## Work task
Could you give the data below again, exactly and completely?

***** Provided material *****

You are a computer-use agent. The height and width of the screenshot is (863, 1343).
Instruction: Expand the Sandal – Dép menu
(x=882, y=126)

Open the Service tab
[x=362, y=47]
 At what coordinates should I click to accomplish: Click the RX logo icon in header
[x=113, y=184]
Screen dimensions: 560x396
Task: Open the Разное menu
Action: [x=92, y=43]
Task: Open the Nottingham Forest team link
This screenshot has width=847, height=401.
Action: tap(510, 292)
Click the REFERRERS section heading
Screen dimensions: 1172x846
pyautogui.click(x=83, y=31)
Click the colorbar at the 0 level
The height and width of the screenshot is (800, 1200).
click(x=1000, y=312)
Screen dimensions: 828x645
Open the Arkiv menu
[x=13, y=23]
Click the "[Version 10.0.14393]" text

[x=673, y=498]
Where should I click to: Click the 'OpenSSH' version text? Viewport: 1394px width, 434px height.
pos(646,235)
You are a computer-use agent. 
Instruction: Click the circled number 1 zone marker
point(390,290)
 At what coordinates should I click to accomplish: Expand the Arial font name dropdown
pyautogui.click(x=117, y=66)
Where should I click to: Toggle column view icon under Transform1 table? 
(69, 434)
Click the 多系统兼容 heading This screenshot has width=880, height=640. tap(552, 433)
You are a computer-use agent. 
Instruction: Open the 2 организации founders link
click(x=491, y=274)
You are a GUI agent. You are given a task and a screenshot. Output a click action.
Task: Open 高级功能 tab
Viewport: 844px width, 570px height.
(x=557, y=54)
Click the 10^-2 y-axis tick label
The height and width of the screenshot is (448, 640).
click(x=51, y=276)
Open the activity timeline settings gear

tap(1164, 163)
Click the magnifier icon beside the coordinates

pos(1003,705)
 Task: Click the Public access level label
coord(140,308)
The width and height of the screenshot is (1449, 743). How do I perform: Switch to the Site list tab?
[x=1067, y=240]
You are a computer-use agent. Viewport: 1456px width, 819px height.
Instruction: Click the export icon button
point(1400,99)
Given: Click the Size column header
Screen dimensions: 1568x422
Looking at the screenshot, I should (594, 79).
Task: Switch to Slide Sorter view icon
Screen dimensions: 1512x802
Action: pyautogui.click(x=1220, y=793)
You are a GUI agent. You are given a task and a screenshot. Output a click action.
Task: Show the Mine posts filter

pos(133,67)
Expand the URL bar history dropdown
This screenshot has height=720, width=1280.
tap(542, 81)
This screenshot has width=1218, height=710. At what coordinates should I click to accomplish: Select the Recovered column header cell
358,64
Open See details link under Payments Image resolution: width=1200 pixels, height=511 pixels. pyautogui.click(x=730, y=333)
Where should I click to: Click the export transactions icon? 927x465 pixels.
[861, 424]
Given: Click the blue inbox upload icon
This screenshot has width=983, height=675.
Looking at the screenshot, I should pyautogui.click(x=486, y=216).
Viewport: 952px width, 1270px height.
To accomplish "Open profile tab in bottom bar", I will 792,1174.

*****

## Answer to this exercise
You are a computer-use agent. The height and width of the screenshot is (863, 1343).
Instruction: Expand the Sandal – Dép menu
(x=882, y=126)

Open the Service tab
[x=362, y=47]
 At what coordinates should I click to accomplish: Click the RX logo icon in header
[x=113, y=184]
Screen dimensions: 560x396
Task: Open the Разное menu
Action: [x=92, y=43]
Task: Open the Nottingham Forest team link
This screenshot has width=847, height=401.
Action: tap(510, 292)
Click the REFERRERS section heading
Screen dimensions: 1172x846
pyautogui.click(x=83, y=31)
Click the colorbar at the 0 level
The height and width of the screenshot is (800, 1200).
click(x=1000, y=312)
Screen dimensions: 828x645
Open the Arkiv menu
[x=13, y=23]
Click the "[Version 10.0.14393]" text

[x=673, y=498]
Where should I click to: Click the 'OpenSSH' version text? Viewport: 1394px width, 434px height.
pos(646,235)
You are a computer-use agent. 
Instruction: Click the circled number 1 zone marker
point(390,290)
 At what coordinates should I click to accomplish: Expand the Arial font name dropdown
pyautogui.click(x=117, y=66)
Where should I click to: Toggle column view icon under Transform1 table? 
(69, 434)
Click the 多系统兼容 heading This screenshot has width=880, height=640. tap(552, 433)
You are a computer-use agent. 
Instruction: Open the 2 организации founders link
click(x=491, y=274)
You are a GUI agent. You are given a task and a screenshot. Output a click action.
Task: Open 高级功能 tab
Viewport: 844px width, 570px height.
(x=557, y=54)
Click the 10^-2 y-axis tick label
The height and width of the screenshot is (448, 640).
click(x=51, y=276)
Open the activity timeline settings gear

tap(1164, 163)
Click the magnifier icon beside the coordinates

pos(1003,705)
 Task: Click the Public access level label
coord(140,308)
The width and height of the screenshot is (1449, 743). How do I perform: Switch to the Site list tab?
[x=1067, y=240]
You are a computer-use agent. Viewport: 1456px width, 819px height.
Instruction: Click the export icon button
point(1400,99)
Given: Click the Size column header
Screen dimensions: 1568x422
Looking at the screenshot, I should (594, 79).
Task: Switch to Slide Sorter view icon
Screen dimensions: 1512x802
Action: pyautogui.click(x=1220, y=793)
You are a GUI agent. You are given a task and a screenshot. Output a click action.
Task: Show the Mine posts filter

pos(133,67)
Expand the URL bar history dropdown
This screenshot has height=720, width=1280.
tap(542, 81)
This screenshot has width=1218, height=710. At what coordinates should I click to accomplish: Select the Recovered column header cell
358,64
Open See details link under Payments Image resolution: width=1200 pixels, height=511 pixels. pyautogui.click(x=730, y=333)
Where should I click to: Click the export transactions icon? 927x465 pixels.
[861, 424]
Given: Click the blue inbox upload icon
This screenshot has width=983, height=675.
Looking at the screenshot, I should pyautogui.click(x=486, y=216).
Viewport: 952px width, 1270px height.
To accomplish "Open profile tab in bottom bar", I will 792,1174.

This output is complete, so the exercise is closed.